Essentially a $500.00 SSL certificate will do the exact same thing as one that costs $100.00 – the only difference is in the perceived trust that some of the big names may have, as well as the service and support offered. If having a well known entity like VeriSign or DigiCert as the issuer of the certificate is important to you, and something you think is likely to be important to your customers it can be worth justifying one of the more expensive certificates which also allows you to use their ‘trust seal logo’ on log in pages as an extra way to offer assurance to your customers.
Figure 2 – It’s worth comparing the service, support and features of your SSL certificate, and avoiding low cost self signed certificates, which despite doing the same job as a more expensive certificate, are less trusted
It is wise to avoid the cheapest of the SSL certificates as these need to be self signed by you as the site owner as the certificate authority. On many web self signed certificates can flag a warning message to pop up which can encourage your customers NOT to trust the site, even when it is otherwise secure.
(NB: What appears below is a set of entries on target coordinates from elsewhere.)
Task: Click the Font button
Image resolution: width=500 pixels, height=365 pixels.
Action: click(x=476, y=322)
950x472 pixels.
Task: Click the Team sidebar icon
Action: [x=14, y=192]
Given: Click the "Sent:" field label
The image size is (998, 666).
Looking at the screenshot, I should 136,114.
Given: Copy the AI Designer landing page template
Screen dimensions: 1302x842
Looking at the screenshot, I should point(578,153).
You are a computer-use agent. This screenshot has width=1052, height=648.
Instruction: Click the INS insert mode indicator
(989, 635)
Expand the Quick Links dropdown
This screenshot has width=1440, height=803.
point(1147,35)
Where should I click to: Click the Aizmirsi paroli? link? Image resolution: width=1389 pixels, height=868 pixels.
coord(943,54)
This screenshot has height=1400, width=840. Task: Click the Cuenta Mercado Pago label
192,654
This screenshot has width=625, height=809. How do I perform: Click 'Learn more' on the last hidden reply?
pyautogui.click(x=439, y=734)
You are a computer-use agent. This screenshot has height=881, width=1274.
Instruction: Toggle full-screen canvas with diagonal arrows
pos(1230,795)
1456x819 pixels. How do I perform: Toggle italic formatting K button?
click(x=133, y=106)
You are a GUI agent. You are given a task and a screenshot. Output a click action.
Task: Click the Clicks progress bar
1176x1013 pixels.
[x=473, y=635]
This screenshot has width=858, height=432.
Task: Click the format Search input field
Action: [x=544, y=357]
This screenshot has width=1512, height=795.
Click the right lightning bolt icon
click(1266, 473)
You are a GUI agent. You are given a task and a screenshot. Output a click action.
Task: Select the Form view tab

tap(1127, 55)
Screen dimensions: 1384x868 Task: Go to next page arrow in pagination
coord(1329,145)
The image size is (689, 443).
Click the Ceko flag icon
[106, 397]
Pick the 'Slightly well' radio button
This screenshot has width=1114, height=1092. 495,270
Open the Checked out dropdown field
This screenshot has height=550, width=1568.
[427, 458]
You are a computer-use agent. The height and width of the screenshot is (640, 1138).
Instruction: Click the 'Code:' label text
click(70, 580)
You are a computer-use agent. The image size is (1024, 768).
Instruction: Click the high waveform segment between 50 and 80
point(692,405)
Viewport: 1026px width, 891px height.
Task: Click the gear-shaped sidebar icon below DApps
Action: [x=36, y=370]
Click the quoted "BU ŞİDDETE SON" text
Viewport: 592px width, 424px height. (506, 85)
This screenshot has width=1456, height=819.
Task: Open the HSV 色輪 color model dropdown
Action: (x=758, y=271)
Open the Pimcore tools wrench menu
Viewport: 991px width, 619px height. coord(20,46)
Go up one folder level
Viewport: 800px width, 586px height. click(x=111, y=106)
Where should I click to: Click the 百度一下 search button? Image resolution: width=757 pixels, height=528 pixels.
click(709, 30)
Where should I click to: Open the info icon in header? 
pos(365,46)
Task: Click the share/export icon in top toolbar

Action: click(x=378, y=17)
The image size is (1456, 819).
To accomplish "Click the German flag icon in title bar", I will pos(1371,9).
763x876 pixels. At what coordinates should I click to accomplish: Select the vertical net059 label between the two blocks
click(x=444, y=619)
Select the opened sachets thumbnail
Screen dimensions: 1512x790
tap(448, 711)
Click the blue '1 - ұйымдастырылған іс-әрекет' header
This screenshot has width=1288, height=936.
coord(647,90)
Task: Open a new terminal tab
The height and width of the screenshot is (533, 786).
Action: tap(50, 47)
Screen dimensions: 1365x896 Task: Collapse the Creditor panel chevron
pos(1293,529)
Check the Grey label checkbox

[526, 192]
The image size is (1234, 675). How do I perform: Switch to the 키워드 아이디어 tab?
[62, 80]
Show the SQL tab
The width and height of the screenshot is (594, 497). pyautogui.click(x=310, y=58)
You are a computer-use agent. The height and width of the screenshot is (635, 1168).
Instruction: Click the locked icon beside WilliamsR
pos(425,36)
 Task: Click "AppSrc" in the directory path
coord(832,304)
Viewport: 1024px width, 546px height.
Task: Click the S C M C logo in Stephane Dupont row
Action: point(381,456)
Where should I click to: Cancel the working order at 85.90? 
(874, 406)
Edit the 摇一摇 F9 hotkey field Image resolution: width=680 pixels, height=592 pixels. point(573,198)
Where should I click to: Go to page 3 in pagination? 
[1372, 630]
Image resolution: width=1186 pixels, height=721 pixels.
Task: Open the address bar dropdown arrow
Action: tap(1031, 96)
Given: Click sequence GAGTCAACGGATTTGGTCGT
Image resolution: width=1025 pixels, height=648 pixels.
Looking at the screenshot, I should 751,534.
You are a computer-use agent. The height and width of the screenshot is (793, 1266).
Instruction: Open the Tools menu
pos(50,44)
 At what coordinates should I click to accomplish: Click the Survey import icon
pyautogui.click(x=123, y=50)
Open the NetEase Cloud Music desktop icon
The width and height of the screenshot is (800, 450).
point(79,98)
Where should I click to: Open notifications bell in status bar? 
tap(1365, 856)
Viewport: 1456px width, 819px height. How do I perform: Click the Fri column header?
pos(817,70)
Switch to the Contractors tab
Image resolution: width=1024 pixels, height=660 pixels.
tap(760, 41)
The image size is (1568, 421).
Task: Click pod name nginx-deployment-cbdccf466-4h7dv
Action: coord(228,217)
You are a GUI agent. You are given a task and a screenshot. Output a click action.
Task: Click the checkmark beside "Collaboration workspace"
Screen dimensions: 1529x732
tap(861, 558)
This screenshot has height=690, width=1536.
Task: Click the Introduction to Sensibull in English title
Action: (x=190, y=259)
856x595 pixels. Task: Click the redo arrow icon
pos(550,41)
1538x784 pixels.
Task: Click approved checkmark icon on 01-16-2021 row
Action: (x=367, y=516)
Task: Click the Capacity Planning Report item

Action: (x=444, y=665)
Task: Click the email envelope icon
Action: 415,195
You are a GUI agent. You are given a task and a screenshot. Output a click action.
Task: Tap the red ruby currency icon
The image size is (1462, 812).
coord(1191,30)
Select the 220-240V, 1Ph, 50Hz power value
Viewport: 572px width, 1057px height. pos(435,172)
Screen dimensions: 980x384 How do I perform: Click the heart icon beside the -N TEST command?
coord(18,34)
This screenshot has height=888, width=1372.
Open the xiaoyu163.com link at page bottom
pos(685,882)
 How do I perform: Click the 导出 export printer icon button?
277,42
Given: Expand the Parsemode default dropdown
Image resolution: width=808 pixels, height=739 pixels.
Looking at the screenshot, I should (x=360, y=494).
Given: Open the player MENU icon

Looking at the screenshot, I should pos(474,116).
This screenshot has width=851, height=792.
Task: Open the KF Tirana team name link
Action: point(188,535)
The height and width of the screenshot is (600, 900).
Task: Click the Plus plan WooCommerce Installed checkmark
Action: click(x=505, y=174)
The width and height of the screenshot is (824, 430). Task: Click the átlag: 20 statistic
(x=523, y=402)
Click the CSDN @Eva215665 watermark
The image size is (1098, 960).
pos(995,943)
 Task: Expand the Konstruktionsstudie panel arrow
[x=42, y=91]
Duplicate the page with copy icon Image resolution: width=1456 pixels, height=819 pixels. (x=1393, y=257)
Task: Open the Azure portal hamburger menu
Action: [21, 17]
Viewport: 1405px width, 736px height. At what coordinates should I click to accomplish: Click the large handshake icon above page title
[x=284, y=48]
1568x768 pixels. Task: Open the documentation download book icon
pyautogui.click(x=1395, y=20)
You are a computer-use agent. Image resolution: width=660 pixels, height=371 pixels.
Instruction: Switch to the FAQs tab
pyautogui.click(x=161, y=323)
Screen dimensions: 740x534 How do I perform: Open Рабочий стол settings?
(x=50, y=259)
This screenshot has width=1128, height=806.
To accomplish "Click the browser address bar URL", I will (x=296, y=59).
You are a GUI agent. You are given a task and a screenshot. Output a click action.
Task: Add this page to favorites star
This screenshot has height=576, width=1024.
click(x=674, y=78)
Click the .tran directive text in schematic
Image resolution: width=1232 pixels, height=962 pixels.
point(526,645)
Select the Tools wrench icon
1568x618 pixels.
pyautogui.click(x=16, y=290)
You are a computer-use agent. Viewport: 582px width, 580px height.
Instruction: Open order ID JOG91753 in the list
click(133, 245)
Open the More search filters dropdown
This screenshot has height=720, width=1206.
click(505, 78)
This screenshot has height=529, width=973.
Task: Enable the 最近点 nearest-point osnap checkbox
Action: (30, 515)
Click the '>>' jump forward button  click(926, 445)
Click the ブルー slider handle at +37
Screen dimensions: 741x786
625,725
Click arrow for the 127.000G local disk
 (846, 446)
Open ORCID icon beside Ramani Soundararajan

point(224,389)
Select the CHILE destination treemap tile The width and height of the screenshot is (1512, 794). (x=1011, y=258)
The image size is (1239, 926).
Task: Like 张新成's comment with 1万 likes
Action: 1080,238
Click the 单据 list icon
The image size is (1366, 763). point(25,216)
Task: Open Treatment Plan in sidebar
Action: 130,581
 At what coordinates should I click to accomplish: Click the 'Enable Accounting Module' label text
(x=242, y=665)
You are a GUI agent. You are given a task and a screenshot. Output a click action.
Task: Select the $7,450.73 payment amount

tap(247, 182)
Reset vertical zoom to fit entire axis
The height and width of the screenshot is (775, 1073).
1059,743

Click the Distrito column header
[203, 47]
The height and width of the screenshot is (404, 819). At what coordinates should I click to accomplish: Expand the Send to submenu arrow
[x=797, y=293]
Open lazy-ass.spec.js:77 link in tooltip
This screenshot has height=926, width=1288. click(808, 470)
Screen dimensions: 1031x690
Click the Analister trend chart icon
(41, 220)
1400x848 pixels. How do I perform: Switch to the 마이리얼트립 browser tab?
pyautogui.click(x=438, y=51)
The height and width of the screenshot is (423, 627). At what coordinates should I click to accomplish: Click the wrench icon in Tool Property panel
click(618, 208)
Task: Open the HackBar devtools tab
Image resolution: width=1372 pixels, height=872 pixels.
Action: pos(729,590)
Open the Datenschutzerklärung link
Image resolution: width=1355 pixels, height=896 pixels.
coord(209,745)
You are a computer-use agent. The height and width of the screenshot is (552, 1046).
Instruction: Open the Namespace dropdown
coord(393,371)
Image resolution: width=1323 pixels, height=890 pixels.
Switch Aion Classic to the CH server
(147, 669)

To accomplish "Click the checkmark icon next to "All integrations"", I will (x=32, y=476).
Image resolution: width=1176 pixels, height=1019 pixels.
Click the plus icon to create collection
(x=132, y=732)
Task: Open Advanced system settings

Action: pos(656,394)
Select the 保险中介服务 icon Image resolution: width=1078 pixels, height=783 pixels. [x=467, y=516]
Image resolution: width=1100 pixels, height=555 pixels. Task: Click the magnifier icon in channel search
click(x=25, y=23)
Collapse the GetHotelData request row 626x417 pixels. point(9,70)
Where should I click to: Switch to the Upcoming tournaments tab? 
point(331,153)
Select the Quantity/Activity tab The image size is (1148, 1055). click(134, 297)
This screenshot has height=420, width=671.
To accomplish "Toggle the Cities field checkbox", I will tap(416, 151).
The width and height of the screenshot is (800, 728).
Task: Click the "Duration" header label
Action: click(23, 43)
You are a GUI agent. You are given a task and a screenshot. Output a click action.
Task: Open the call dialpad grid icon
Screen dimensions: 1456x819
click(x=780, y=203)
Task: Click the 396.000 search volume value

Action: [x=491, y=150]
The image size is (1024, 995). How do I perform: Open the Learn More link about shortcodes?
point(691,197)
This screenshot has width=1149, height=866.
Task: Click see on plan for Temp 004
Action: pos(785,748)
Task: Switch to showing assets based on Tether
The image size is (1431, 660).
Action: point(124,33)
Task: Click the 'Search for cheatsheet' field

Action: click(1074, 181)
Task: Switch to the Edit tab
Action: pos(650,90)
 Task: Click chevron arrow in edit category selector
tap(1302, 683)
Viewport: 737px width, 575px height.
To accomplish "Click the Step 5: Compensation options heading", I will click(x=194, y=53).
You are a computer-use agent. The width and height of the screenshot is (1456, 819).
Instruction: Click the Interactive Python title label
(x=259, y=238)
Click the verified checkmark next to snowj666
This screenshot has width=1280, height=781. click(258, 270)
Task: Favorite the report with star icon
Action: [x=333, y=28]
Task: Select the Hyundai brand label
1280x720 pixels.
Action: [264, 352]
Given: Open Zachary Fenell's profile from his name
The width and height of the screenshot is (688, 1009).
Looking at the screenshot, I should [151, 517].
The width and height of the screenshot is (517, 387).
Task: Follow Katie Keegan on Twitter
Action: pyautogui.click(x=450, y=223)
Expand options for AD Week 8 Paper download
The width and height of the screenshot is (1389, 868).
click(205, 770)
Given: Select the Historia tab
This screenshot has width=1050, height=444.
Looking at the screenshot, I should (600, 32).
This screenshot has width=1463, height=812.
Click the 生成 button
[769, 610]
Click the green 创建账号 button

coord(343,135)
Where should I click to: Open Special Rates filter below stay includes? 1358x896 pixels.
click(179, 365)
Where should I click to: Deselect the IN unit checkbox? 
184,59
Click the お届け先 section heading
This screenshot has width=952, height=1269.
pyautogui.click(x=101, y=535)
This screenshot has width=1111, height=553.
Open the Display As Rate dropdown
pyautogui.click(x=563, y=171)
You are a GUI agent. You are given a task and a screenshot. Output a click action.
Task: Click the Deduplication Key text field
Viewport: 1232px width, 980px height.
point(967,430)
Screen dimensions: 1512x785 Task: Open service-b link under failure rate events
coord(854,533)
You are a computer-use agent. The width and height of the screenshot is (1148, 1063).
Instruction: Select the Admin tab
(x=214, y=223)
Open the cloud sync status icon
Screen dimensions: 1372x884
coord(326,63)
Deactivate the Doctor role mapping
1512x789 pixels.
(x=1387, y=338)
Broadly speaking spending around $100.00 per year will enable you to have a SSL certificate and host secure pages on your ecommerce site to give your customers peace of mind.
Does having a HTTPS site influence SEO and performance?
There has been some debate whether HTTPS sites can positively or negatively influence your site’s SEO and rankings. Some people claim that HTTPS sites are more ‘trusted’ by Google and are automatically favoured in search engine result pages, although it’s hard to make meaningful comparisons to HTTPS sites and general HTTP sites in similar fields that couldn’t be the result of hundreds of other variables. Edit – as of August 2014, Google themselves have added that an HTTPS is a signal for the search engine’s algorithm, however it is very much a minor one.
Others in the industry and some site owners however, claim that HTTPS sites cause more strain on the server and cause the load time of your site to slow. Since page speed is an important factor in determining site performance and rankings it’s important to ensure your server has the correct bandwidth and infrastructure to support securely hosted pages.
So to conclude, for those operating a site that captures data from users, factoring in the cost of domain security is something definitely worth accounting for. However for sites that capture credit card information on a ecommerce platform, domain security is absolutely critical to ensure online trust and so customers feel confident to do business with you.